This study provides the first evidence in primates, including humans, of an association between delay of gratification performance and white matter connectivity between the caudate and the dorsal prefrontal cortex in the right hemisphere, said Dr. Robert Latzman, assistant professor in the Department of Psychology at Georgia State, who led the study with Dr. William Hopkins, professor of neuroscience at Georgia State.

The researchers found higher white matter connectivity between the caudate and dorsal prefrontal cortex in the right hemisphere of the brain was associated with the learning of delay of gratification.

Delay of gratification, the need to control emotional and behavioral impulses, is one of the earliest demands placed on individuals and is of critical importance, Latzman said.

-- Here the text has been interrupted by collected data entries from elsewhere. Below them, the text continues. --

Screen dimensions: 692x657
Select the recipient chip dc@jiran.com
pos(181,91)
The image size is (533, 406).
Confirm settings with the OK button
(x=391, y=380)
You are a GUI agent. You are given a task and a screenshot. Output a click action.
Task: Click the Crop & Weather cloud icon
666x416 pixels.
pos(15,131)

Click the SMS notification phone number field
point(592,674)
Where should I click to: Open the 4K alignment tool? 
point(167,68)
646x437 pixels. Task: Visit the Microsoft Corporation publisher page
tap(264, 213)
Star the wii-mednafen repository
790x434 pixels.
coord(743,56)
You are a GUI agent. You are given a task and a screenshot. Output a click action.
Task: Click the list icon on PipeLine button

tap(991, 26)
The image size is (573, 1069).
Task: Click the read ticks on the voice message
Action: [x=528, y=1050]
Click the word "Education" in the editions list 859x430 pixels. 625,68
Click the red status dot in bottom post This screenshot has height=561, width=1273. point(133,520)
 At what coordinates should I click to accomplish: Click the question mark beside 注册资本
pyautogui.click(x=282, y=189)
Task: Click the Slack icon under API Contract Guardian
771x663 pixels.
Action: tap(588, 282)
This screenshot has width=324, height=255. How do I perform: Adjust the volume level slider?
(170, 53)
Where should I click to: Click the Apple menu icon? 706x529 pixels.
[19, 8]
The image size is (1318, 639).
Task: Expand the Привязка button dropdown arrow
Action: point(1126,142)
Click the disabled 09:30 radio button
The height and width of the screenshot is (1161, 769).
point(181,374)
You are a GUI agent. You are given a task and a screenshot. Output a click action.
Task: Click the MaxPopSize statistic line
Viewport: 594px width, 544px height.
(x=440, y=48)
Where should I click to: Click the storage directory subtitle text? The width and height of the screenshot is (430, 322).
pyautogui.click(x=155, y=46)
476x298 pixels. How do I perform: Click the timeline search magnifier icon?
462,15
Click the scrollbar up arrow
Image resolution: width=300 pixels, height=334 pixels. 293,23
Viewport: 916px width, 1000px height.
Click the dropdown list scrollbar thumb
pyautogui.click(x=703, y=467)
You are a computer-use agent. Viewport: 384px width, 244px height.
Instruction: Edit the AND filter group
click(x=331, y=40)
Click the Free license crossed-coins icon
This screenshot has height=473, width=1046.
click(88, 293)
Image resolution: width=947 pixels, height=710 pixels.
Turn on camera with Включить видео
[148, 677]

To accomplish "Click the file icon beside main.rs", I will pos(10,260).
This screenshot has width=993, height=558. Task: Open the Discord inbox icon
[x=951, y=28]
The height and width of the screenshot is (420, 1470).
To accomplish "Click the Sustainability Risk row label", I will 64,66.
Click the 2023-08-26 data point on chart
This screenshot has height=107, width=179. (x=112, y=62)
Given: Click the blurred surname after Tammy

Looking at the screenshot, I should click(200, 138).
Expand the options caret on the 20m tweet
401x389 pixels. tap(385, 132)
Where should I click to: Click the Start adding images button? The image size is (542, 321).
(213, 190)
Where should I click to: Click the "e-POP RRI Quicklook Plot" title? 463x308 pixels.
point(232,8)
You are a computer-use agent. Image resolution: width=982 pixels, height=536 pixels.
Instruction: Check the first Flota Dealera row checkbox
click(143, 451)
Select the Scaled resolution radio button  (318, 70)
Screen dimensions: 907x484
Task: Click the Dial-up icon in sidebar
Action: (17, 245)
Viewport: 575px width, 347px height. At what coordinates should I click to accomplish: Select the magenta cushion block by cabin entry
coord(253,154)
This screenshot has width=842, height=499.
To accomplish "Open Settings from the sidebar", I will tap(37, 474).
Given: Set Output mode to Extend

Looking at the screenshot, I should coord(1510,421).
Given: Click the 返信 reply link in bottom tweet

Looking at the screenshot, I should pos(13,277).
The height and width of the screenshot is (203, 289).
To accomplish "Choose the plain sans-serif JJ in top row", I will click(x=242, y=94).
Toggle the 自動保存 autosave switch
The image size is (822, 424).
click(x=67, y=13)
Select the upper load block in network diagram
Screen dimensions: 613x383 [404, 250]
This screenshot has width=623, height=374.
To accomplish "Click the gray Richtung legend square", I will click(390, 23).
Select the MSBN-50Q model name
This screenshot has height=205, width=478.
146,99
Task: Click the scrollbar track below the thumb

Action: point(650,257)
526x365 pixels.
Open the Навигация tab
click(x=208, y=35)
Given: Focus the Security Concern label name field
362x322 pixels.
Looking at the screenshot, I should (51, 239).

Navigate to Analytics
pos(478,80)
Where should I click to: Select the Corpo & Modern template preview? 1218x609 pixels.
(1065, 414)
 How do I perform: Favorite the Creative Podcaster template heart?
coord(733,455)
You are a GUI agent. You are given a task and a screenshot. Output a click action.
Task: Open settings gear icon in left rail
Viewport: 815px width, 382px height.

"Delay of gratification or self-control is core to a number of different types of mental illnesses, most notably ADHD (attention deficit/hyperactivity disorder)," said Latzman. "This ability and the developmental process that occurs when children learn to delay gratification and inhibit an immediate want for a longer-term goal is a hugely important developmental milestone."

There is a considerable need for understanding connections among brain regions associated with delay of gratification abilities, such as the two regions that showed significant results in this study, Latzman said.

To read the full article, click on the link below.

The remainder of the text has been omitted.